▶ Exercise goal:
Wherever the word "trash" turns up in a line of the entries, copy that line.

Listed records START

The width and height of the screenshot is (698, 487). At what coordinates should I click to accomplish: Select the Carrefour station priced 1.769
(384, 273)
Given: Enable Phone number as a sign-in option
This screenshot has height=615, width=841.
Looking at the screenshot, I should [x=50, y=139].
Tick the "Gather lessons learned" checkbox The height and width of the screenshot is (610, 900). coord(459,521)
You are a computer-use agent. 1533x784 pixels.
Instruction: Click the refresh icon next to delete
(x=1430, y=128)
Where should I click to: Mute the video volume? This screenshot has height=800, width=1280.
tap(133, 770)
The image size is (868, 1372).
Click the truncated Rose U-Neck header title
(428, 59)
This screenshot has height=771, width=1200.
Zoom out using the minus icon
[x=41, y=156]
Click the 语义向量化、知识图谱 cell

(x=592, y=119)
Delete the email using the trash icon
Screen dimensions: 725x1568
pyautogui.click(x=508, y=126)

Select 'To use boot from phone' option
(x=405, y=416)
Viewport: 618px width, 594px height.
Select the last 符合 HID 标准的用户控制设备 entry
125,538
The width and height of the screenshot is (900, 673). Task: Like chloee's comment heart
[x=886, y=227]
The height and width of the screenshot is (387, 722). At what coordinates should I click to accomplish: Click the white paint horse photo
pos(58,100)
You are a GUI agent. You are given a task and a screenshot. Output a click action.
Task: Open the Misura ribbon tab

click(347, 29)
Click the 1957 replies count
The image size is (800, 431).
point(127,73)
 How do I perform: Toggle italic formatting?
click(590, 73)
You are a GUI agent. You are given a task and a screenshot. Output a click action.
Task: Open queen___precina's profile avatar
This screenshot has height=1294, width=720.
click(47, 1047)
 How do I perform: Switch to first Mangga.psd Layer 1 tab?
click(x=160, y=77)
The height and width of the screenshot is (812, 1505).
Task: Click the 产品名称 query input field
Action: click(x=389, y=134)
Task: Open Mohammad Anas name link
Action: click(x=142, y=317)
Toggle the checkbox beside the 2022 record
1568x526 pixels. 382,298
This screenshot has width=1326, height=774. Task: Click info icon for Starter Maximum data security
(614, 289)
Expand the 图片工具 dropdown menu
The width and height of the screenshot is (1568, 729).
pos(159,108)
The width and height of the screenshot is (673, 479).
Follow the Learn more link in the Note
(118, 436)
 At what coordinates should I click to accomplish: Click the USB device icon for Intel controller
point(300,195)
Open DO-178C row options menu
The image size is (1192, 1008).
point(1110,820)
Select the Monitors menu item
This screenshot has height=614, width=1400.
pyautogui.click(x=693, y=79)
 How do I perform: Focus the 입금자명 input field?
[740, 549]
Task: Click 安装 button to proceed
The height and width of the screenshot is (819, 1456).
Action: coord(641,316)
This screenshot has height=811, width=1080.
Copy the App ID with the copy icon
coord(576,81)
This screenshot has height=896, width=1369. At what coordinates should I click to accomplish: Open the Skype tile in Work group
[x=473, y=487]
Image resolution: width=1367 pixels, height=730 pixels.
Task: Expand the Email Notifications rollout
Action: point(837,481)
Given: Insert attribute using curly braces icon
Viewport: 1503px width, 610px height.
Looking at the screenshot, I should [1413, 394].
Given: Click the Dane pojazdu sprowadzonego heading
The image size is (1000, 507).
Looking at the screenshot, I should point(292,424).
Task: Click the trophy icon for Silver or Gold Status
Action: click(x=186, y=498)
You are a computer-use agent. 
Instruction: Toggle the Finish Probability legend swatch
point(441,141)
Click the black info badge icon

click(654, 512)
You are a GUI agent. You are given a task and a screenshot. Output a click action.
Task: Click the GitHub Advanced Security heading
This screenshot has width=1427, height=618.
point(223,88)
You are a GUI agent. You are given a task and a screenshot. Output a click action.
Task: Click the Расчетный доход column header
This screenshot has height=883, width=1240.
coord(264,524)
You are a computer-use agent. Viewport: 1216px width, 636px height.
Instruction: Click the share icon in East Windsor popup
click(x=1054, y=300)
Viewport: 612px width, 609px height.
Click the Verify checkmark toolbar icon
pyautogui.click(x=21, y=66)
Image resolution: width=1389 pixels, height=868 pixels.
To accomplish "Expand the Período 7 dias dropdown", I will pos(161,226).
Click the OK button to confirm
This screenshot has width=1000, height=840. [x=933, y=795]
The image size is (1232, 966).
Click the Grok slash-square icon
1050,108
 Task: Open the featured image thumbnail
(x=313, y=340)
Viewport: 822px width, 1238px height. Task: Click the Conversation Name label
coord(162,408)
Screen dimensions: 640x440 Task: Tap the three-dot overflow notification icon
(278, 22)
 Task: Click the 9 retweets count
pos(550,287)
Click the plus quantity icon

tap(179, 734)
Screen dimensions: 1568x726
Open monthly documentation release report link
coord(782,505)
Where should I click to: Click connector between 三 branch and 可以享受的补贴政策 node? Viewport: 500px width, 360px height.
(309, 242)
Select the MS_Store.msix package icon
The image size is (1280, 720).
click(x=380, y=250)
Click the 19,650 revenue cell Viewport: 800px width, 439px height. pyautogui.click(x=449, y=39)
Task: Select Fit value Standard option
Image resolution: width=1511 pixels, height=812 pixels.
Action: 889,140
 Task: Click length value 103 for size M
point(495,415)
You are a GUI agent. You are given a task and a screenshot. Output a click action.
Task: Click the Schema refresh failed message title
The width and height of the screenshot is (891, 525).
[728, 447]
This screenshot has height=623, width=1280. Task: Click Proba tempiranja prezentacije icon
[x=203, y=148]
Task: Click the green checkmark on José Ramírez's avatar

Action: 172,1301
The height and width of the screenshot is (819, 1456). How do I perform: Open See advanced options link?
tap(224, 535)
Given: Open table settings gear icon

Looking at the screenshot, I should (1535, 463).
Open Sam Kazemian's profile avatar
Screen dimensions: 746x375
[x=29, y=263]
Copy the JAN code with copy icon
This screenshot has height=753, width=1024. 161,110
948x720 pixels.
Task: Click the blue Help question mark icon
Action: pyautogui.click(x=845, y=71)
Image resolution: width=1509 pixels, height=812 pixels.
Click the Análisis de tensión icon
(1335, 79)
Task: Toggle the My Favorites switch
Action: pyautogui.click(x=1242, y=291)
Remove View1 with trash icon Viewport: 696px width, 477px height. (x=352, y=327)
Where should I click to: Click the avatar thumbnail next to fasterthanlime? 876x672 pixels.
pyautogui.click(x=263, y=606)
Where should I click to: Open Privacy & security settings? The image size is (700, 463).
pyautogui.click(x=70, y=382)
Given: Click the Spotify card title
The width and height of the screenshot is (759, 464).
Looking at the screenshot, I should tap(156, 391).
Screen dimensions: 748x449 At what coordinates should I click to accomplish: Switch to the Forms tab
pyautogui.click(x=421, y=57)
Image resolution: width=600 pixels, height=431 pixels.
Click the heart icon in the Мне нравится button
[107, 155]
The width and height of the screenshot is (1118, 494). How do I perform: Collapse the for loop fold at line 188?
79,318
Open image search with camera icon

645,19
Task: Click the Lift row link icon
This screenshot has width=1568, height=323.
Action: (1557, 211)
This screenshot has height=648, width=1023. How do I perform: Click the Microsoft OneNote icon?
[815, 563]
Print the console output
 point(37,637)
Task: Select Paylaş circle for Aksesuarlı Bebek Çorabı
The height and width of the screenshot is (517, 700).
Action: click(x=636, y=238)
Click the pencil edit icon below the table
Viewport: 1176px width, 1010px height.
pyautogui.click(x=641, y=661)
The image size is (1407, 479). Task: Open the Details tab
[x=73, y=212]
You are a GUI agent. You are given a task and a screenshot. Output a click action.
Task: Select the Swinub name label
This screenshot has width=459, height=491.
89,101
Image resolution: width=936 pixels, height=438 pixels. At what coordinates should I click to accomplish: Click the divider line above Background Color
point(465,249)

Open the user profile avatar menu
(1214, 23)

Listed records END

▶ The completed task:
Delete the email using the trash icon
Remove View1 with trash icon Viewport: 696px width, 477px height. (x=352, y=327)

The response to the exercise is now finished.